From the records below, copy each line that has the word "will" in it.

◆ ◆ ◆

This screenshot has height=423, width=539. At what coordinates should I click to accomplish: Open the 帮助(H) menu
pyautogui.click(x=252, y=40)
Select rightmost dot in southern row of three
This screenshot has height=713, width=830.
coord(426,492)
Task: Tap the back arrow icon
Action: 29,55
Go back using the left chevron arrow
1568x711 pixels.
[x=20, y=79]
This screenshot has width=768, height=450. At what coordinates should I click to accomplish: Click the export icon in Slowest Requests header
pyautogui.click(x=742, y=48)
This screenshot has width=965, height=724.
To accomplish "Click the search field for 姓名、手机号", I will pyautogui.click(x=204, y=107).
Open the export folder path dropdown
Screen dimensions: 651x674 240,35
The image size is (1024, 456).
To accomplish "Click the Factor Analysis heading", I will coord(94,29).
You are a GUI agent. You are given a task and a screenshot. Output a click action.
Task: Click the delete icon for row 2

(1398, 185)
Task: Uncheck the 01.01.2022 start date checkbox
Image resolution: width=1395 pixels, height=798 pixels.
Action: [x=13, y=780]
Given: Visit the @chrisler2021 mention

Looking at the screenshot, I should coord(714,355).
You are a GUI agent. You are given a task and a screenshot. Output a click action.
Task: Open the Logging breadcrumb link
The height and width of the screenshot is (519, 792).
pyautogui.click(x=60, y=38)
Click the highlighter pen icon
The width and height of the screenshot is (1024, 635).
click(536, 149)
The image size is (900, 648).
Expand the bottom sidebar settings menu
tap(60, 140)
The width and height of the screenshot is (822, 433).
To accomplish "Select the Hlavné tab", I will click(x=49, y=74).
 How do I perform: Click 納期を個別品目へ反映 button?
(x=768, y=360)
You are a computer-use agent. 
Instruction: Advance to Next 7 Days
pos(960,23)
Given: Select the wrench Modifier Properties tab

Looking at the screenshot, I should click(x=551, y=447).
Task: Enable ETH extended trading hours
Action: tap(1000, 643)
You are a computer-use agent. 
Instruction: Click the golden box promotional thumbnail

◆ ◆ ◆

• Result for this task:
To accomplish "Click the search field for 姓名、手机号", I will pyautogui.click(x=204, y=107).
To accomplish "Click the Factor Analysis heading", I will coord(94,29).
To accomplish "Select the Hlavné tab", I will click(x=49, y=74).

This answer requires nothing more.